INSTRUCTIONS FOR THE TASK: Find the line with "This screenshot has height=789, width=1000." in the entries below. Repeat it, every following line, and the line with "Task: Open the Access Type help question mark", exactly and with nothing added.

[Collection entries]
- - - - - - -
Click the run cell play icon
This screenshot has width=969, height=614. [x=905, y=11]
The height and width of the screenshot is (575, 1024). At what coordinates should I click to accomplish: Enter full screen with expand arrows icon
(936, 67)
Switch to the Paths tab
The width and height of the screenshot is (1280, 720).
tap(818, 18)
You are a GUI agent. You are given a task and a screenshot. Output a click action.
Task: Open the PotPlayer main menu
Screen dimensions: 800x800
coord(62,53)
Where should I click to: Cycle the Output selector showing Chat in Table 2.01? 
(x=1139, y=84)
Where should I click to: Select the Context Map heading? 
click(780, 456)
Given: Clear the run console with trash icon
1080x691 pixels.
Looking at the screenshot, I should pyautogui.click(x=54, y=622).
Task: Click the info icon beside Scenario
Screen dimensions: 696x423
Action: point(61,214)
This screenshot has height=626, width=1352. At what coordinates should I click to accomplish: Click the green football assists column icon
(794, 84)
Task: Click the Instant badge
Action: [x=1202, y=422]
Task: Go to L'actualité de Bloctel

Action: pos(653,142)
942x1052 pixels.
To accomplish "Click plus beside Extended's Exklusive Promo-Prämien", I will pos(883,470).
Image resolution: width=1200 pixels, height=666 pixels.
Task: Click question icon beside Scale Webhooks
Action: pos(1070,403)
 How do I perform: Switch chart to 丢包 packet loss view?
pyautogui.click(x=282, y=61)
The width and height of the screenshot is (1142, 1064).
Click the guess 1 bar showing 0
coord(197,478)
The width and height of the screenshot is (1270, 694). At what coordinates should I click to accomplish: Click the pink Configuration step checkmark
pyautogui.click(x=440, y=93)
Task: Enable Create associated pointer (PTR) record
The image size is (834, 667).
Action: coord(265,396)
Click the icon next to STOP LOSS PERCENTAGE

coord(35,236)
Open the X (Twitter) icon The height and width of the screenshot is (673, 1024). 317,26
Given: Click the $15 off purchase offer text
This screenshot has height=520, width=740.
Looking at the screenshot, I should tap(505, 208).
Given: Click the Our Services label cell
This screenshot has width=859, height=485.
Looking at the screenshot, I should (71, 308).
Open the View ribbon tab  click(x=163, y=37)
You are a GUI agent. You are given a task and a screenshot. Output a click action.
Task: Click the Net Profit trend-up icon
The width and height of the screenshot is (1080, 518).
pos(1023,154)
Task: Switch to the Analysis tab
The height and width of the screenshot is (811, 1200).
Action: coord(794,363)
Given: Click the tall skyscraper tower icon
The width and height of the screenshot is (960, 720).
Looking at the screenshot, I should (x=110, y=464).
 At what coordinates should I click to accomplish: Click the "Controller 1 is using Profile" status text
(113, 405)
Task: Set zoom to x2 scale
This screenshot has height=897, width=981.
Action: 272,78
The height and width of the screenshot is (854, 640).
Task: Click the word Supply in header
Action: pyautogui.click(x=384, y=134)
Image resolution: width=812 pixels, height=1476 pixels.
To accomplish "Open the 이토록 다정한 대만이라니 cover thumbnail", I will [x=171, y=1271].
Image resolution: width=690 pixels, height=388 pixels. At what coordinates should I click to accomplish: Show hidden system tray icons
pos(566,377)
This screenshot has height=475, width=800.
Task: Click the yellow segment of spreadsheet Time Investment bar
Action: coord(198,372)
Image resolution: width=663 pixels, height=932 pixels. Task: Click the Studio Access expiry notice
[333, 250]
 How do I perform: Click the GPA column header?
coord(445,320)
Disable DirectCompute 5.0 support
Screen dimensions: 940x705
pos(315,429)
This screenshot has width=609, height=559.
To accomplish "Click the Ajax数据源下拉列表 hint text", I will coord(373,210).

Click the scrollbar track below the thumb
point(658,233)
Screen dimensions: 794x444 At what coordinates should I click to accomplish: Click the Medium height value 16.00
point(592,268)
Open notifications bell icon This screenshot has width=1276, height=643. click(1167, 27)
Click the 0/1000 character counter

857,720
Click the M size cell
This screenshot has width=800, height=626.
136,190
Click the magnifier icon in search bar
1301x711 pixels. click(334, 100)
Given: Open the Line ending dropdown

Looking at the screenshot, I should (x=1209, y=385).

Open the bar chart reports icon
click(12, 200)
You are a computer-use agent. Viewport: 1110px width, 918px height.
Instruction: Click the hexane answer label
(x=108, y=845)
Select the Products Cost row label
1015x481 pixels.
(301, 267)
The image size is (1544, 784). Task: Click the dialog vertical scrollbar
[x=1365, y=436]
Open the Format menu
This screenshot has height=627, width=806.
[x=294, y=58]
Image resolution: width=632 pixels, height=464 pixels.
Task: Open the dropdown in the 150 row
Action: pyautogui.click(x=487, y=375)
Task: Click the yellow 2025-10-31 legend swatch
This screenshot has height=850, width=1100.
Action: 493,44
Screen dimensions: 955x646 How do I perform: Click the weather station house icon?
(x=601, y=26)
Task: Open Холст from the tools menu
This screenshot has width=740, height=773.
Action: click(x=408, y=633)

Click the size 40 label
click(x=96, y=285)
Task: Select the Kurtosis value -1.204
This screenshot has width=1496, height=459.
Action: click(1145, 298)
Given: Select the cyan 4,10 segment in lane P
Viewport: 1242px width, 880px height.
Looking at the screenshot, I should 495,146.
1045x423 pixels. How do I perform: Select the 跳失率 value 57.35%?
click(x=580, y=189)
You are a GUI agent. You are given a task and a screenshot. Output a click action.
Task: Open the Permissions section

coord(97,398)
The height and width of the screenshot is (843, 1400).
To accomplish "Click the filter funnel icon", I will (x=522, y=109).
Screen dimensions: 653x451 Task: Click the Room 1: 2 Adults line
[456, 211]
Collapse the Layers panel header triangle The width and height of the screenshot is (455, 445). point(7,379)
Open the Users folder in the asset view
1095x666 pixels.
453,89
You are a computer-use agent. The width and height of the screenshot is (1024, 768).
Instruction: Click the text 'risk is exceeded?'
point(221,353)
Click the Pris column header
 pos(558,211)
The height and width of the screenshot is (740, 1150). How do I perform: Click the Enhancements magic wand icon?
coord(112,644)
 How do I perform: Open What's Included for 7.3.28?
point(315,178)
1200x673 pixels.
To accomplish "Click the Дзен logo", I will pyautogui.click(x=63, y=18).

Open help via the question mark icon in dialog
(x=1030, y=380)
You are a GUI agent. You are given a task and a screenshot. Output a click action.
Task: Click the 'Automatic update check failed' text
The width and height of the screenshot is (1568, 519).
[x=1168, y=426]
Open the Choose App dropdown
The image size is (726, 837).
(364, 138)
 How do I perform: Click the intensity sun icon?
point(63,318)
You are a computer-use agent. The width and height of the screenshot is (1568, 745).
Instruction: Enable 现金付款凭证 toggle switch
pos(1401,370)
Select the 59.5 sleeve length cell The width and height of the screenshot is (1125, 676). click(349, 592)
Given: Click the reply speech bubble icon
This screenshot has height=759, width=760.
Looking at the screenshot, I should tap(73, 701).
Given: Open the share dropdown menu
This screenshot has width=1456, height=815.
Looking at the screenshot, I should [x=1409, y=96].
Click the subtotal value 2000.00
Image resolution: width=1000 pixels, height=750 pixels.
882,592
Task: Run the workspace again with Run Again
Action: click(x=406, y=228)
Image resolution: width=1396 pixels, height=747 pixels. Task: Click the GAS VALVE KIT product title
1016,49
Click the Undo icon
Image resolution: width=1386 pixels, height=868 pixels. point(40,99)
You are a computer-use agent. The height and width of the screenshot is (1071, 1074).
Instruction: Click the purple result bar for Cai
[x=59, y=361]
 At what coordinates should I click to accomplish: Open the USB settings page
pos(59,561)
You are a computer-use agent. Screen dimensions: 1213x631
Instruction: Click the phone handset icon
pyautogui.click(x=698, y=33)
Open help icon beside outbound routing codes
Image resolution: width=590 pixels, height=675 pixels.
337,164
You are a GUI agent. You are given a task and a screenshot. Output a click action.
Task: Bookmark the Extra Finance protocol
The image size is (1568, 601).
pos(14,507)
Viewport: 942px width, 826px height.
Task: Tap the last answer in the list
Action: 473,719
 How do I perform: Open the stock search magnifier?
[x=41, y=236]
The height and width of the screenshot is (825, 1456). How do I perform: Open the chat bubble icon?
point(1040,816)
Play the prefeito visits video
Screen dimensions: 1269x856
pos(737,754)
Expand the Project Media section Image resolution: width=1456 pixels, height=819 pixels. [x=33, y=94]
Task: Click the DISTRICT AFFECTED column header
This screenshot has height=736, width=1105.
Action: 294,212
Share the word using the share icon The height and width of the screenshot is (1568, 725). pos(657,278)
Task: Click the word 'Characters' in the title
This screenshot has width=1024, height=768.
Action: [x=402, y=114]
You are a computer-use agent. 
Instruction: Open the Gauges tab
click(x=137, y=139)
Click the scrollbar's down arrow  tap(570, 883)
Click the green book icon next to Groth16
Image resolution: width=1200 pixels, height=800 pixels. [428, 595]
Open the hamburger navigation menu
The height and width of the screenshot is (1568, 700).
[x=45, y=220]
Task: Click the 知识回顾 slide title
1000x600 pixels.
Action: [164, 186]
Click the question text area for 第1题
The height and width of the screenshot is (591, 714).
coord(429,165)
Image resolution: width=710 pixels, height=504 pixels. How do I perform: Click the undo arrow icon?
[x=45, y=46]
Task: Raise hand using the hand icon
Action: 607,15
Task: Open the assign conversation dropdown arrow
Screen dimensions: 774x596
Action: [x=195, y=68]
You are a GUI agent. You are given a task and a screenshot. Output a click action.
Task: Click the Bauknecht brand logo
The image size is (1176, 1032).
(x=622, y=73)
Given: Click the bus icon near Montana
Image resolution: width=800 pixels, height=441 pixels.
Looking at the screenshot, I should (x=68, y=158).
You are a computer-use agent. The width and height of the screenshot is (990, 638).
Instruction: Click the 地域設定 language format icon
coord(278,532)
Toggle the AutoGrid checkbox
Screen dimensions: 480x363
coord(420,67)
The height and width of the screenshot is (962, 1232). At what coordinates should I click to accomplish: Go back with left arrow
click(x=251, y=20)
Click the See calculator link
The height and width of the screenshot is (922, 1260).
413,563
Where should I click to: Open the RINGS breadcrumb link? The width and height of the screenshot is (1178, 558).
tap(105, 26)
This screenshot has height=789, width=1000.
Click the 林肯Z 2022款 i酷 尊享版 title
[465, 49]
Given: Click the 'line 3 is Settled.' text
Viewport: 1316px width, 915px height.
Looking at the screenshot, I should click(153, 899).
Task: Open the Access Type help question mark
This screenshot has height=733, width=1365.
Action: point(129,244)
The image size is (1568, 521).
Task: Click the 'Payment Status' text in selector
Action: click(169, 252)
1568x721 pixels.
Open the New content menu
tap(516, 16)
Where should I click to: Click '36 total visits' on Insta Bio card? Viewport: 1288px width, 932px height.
- - - - - - -
RESPONSE FOR THIS EXERCISE:
This screenshot has height=789, width=1000.
Click the 林肯Z 2022款 i酷 尊享版 title
[465, 49]
Given: Click the 'line 3 is Settled.' text
Viewport: 1316px width, 915px height.
Looking at the screenshot, I should click(153, 899).
Task: Open the Access Type help question mark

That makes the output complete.